▸ Exercise:
In the lime cream comments below, take the stretch from "I had the same" through "how everyone fares." and swap "double boiler" for "water bath" in it.

Baking with Julia
I love, love, love lime. Love it. True story. So excited for this one, I may make it more than once this week.
Have at it kids..
I thought for sure there was a “playing around” where you could sub lemon for the lime. :)
mike- go for it!
It looks like the only real difference between the lemon cream (from the lemon cream tart) and lime cream recipes is that the lime cream has a bit of cornstarch in it.
hmm… me, not so much. not a merianngue fan so we’ll have to see if i get around to this one or not. the lime part sounds good though! :)
oh do make this one.. it is so fantastic.. i could of gobbled up the lime cream on its own- but it was much improved with a cookie crust and meringue!
I agree with Mary 100%. This was just made yesterday and I was tempted to just freeze the lime cream and serve it in chmapagne flutes. But I have to say that this pie is now one of my favourites! It used to be key lime but this one really packs a perfect punch of tartness.
I had the same issue as with the lemon cream – if you have the choice, use a metal or glass bowl for the double boiler, not a plastic one. 10 min max of whisking? Yeah, try more like 30, and I never got to 180*F. Other than that, FABULOUS. Seriously do it – there’s a playing around that skips the meringue if you’re not a huge fan.
A while back Dorie Greenspan addresses the challenge of getting the cream up to temperature and she gave an alternative technique here…
I haven’t tried her “super-charged” method, so would be very interested in how everyone fares.
I’ve learned to stick with a metal bowl to heat the cream…I was able to get the cream up to temperature much more quickly than in a glass bowl.
I don’t even think glass is a great idea. Most of us who used glass bowls for the lemon cream also had issues with it taking too long to come to temperature. If possible, go with metal! A Kitchenaid mixer bowl will work if it’s all you’ve got.
So I decided to make 1/4 of the recipe since I’m trying to bang out a lot of stuff this week and we only need so many desserts. I know, you feel my pain. If you make a fractional serving, the real challenge is the blender. I tried my smoothie blender and there was so little cream that it didn’t come up as high as the blade. So I moved it to my Cuisinart mini prep and that baby worked like a champ. BUT, 1/4 of the recipe didn’t make enough to fill up my mini pie plate, so I topped it with mango as Dorie suggested in the playing around. I didn’t want to do the meringue, so this was a good alternative. I think you could also use strawberries, raspberries or blueberries, but taste the fruit and adjust your sugar accordingly.

▸ Record list:
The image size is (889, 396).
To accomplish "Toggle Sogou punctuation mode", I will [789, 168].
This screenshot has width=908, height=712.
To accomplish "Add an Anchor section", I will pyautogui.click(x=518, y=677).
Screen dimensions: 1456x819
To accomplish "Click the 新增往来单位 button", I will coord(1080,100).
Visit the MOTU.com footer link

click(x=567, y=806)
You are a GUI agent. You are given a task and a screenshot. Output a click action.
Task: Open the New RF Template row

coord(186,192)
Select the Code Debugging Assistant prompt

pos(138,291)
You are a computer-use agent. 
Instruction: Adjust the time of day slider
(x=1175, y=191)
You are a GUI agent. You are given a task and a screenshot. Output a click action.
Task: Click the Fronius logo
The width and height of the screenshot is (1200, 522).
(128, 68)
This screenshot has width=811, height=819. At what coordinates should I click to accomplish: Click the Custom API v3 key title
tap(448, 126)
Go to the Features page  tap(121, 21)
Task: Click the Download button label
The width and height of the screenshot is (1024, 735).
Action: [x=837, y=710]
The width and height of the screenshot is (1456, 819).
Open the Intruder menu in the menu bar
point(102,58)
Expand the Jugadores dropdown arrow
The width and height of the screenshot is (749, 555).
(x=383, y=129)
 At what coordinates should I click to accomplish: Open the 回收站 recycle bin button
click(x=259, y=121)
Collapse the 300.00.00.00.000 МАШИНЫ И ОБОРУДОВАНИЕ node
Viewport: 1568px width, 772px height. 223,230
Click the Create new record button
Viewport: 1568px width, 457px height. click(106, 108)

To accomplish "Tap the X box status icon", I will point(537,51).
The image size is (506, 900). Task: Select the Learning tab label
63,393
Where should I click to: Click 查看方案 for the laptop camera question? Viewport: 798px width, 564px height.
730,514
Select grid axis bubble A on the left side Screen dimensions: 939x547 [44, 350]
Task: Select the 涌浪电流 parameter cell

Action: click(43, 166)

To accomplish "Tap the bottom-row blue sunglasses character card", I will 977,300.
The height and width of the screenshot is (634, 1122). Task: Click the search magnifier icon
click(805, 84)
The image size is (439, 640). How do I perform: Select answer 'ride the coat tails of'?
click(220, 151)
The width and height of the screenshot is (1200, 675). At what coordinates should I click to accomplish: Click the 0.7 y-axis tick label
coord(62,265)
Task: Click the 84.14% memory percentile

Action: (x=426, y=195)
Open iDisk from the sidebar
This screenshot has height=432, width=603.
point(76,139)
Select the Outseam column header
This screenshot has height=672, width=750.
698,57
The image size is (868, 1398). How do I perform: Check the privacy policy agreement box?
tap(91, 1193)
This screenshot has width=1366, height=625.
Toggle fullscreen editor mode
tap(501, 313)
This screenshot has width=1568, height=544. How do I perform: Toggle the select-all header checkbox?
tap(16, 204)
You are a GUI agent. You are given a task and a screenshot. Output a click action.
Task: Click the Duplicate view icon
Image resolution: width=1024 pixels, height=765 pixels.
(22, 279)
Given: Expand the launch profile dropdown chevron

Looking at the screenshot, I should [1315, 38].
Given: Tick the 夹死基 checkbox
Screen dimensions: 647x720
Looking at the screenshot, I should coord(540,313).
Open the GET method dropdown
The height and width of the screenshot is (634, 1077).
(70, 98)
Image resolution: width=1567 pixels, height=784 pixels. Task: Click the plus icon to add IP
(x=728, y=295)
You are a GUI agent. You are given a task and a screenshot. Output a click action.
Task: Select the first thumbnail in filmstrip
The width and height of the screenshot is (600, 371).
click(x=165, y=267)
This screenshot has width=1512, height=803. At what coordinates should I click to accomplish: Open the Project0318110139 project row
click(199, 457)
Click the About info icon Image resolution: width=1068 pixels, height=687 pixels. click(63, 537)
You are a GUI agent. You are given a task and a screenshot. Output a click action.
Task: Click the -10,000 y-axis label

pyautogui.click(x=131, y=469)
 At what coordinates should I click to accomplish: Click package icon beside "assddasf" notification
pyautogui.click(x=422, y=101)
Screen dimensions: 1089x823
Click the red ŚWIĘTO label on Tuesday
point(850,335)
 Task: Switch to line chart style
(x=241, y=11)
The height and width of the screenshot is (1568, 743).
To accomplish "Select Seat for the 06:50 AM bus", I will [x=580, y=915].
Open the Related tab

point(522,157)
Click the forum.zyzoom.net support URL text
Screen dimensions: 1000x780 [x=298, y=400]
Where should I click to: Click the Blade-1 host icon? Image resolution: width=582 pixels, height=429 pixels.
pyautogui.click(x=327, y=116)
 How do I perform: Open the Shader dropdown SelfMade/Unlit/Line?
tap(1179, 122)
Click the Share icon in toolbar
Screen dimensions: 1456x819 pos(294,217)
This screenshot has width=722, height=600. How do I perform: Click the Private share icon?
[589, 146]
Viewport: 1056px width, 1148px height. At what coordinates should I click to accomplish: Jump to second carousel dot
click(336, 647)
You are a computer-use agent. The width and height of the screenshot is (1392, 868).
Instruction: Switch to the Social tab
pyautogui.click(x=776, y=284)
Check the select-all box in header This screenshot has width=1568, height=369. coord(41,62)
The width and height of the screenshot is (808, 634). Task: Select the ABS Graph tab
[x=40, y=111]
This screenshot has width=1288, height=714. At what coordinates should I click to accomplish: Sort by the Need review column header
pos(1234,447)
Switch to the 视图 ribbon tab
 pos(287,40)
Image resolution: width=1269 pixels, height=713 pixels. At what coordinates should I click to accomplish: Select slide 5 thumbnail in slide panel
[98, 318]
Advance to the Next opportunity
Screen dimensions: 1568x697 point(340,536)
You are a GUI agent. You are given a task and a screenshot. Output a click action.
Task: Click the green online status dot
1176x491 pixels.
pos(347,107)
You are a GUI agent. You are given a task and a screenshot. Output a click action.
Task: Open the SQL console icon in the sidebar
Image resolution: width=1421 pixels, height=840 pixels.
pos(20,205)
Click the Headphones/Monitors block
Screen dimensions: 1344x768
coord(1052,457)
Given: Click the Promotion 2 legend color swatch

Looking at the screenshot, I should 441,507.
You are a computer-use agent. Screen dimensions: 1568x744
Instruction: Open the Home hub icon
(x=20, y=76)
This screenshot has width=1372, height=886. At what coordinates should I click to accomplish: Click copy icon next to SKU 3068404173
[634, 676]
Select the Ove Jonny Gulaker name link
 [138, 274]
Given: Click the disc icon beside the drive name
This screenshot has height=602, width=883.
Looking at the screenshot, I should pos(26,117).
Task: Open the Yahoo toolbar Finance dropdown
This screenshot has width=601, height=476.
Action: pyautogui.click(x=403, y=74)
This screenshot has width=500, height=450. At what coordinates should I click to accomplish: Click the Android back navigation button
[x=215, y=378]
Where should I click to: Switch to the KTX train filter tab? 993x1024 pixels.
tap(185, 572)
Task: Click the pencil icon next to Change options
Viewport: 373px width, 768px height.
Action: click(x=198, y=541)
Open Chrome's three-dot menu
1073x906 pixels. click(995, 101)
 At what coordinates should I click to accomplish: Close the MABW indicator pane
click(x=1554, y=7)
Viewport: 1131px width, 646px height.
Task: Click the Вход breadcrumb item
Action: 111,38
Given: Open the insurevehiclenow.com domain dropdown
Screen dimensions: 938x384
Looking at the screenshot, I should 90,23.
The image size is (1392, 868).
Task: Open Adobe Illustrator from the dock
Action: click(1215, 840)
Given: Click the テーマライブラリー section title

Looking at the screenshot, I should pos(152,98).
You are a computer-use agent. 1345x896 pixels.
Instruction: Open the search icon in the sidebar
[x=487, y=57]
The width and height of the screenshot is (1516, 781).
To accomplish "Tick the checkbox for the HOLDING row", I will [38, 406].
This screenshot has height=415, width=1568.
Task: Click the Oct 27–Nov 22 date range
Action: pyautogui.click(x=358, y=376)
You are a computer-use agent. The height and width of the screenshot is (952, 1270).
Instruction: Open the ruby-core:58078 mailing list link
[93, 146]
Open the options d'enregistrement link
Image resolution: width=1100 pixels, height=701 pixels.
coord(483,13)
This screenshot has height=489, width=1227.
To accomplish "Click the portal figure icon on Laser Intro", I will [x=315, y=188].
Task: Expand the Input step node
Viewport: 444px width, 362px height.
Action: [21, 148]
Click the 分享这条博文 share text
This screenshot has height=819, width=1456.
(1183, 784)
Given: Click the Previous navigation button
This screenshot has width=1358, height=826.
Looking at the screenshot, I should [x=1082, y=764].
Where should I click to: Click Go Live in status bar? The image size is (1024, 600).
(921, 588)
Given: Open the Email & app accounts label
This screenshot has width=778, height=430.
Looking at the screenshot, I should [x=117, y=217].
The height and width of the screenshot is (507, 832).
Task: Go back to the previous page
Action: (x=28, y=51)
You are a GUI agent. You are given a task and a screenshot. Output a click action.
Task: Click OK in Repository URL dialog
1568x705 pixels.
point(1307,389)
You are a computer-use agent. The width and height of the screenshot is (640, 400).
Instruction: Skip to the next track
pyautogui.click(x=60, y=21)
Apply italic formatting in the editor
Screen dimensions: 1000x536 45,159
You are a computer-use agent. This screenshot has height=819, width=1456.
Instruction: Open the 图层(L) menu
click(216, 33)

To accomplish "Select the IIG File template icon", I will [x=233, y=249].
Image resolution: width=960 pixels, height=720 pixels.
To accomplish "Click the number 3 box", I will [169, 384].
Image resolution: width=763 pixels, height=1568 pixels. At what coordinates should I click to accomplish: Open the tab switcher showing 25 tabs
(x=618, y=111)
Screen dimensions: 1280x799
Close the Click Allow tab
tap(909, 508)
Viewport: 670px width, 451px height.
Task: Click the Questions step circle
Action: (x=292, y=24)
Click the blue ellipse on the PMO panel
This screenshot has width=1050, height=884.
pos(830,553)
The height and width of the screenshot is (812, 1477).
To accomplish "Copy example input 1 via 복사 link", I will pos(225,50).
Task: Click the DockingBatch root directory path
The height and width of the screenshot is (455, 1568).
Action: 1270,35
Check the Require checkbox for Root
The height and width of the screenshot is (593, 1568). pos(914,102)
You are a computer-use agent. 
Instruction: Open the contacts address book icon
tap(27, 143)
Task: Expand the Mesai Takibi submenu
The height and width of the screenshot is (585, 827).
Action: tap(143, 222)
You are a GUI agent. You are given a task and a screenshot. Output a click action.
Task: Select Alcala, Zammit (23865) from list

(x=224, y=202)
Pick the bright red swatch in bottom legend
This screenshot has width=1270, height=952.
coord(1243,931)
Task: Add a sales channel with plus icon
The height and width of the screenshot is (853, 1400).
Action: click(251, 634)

▸ Task output:
I had the same issue as with the lemon cream – if you have the choice, use a metal or glass bowl for the water bath, not a plastic one. 10 min max of whisking? Yeah, try more like 30, and I never got to 180*F. Other than that, FABULOUS. Seriously do it – there’s a playing around that skips the meringue if you’re not a huge fan.
A while back Dorie Greenspan addresses the challenge of getting the cream up to temperature and she gave an alternative technique here…
I haven’t tried her “super-charged” method, so would be very interested in how everyone fares.